El sol, el mar, el alcohol y las caminatas largas están restringidos tras casi todos los procedimientos. Hacer el turismo antes del tratamiento te permite disfrutarlo bien y descansar después, en vez de ver pasar tus vacaciones desde la habitación del hotel.
Odontología, cirugía de párpados, liposucción de zonas pequeñas y trasplante capilar tras las primeras 48 horas permiten caminar despacio, en llano y a la sombra.
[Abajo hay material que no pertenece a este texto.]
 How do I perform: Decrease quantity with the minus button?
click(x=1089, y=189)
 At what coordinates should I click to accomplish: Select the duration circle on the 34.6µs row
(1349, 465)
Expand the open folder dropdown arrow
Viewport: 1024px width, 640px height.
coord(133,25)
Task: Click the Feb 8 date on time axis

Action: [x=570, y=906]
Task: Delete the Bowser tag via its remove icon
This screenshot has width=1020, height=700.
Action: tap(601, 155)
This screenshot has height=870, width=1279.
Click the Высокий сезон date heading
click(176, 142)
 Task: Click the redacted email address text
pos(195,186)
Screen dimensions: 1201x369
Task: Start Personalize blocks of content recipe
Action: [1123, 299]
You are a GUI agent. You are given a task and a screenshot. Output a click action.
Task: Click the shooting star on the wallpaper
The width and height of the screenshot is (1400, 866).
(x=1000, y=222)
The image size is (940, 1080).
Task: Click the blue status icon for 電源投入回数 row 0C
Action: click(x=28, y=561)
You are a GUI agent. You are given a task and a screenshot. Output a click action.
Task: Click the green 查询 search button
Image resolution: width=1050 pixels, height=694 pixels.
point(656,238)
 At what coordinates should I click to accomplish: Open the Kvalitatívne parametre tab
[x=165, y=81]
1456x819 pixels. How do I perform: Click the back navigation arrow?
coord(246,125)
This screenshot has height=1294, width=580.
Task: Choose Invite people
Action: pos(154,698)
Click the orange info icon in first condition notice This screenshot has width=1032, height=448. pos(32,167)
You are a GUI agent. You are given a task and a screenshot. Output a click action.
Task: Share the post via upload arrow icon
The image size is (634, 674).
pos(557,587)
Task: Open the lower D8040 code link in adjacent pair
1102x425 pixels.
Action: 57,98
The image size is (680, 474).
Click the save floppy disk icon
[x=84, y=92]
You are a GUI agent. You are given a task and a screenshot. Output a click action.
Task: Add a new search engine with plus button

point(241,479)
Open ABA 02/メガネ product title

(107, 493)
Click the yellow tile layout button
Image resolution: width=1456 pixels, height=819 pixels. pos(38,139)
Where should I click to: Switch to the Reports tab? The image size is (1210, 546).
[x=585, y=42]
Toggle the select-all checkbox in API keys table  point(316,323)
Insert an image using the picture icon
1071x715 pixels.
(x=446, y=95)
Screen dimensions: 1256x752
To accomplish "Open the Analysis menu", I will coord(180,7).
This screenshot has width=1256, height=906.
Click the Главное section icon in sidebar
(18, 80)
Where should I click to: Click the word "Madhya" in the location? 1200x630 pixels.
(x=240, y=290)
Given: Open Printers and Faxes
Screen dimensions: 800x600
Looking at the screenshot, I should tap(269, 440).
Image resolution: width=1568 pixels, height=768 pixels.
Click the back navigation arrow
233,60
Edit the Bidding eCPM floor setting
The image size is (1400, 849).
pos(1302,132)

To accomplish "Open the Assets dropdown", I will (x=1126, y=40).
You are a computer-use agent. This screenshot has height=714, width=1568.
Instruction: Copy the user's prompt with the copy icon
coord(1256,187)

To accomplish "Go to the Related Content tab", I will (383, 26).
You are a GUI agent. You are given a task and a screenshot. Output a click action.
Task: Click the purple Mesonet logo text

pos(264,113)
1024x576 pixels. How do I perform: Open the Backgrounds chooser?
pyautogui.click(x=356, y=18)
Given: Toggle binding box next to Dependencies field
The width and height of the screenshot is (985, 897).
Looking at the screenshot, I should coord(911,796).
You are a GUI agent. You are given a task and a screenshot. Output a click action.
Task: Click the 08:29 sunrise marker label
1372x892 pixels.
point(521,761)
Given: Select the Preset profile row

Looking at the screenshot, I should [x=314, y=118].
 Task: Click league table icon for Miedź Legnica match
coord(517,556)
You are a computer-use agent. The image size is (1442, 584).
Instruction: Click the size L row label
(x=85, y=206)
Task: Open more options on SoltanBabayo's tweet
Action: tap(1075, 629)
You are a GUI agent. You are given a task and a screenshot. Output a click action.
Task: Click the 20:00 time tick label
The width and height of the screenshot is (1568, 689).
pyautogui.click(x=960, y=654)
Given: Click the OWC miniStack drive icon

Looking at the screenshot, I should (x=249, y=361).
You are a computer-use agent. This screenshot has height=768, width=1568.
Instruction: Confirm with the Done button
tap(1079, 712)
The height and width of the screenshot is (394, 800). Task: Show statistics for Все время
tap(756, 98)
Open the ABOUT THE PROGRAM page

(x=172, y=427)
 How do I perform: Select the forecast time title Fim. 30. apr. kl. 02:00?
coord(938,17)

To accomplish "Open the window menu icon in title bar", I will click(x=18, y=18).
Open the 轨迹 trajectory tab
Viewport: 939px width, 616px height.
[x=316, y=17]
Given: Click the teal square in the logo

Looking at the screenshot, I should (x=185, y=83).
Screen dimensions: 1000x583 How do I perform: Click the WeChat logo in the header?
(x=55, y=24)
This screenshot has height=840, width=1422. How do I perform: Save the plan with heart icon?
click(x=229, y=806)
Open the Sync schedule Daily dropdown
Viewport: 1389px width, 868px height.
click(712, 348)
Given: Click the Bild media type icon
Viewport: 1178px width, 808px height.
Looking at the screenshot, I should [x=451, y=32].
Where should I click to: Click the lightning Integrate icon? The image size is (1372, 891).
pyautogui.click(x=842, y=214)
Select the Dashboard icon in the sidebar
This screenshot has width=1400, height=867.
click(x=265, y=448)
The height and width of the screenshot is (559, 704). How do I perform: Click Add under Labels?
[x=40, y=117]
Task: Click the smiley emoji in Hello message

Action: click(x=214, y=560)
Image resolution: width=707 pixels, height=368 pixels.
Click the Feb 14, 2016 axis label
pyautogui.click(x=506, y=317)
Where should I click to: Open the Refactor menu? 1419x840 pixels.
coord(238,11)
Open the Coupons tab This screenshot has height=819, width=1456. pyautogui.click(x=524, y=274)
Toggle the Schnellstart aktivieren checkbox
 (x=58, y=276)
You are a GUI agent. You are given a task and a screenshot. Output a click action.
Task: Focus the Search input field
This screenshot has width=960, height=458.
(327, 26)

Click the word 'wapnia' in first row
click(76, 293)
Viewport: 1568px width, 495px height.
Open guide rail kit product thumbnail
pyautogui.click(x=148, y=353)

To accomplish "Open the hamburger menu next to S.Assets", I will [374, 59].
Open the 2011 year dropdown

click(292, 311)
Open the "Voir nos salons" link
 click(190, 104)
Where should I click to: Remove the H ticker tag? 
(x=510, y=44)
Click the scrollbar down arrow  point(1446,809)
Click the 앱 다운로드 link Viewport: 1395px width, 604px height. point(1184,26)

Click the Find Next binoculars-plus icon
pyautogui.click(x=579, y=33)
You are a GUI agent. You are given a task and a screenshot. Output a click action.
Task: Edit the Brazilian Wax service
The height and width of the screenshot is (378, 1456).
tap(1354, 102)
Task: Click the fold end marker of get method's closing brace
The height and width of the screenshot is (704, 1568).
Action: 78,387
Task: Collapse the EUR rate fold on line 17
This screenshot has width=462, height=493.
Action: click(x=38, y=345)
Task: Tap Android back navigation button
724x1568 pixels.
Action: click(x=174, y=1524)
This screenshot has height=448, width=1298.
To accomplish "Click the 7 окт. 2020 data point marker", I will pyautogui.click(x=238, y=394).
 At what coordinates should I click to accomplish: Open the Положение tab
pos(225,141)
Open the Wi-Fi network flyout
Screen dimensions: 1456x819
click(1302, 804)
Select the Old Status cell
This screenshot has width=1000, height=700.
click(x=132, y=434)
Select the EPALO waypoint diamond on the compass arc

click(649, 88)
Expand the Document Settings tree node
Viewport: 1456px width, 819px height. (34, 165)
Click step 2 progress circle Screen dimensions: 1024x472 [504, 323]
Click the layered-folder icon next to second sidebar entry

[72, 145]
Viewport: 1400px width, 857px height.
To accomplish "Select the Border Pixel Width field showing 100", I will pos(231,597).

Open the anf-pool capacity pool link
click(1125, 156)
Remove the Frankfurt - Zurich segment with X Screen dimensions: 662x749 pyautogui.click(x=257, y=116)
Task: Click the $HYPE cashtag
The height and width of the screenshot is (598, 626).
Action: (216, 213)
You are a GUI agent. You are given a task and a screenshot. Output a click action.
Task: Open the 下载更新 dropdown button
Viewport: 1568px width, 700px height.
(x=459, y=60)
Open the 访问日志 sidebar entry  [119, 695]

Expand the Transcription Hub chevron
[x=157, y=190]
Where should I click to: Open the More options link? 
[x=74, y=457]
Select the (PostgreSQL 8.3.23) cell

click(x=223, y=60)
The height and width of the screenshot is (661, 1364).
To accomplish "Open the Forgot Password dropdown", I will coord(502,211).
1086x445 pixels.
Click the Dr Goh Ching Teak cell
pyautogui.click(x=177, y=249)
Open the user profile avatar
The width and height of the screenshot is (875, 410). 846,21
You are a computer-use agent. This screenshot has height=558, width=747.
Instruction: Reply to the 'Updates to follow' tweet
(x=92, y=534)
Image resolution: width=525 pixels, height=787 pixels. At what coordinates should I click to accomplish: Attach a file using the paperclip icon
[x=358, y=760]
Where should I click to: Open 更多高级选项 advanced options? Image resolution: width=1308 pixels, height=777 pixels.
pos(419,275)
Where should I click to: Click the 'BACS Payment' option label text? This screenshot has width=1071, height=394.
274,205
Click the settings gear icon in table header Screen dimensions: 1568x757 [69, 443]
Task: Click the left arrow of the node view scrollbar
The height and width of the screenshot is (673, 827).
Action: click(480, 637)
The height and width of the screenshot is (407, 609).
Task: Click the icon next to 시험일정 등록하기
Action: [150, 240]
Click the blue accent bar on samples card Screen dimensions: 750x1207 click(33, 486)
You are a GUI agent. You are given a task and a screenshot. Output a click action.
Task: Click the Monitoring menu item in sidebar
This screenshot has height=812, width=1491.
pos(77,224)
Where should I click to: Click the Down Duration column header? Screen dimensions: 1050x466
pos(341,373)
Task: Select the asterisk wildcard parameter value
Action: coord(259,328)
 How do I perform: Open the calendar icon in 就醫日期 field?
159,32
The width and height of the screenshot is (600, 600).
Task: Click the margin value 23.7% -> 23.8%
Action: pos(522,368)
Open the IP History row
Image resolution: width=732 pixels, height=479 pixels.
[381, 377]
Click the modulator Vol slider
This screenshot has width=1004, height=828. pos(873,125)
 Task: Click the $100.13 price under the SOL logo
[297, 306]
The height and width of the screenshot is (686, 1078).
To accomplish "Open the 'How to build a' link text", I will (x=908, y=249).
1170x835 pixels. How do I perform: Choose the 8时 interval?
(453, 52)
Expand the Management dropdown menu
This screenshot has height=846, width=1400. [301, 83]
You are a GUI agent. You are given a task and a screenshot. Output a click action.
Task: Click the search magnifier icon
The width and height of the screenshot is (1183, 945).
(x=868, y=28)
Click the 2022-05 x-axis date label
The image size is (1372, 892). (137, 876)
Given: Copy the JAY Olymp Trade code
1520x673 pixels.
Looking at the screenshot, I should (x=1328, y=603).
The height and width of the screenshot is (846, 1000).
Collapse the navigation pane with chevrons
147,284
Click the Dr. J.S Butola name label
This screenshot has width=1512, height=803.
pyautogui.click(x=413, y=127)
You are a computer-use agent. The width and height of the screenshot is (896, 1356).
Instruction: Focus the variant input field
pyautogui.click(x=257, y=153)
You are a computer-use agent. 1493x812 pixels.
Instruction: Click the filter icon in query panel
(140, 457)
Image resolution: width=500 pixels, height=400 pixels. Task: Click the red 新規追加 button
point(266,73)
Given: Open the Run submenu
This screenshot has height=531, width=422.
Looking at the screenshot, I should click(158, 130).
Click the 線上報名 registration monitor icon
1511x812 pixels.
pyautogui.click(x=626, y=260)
Un ferry por el Bósforo es ideal; el Gran Bazar en agosto, no.
La cirugía abdominal, la de mama, el BBL y los procedimientos bariátricos exigen reposo real la primera semana. Montar un itinerario apretado alrededor es la receta para juntar complicaciones y decepción.
Dos o tres días de turismo antes del procedimiento, una semana tranquila de recuperación y vuelta a casa. Muchos pacientes regresan entre seis y doce meses después para las vacaciones que aplazaron, a menudo con la segunda fase del tratamiento.
No hasta que las heridas cierren del todo: suelen ser tres semanas, más en cirugía abdominal. El agua del mar y la de la piscina conllevan riesgo de infección.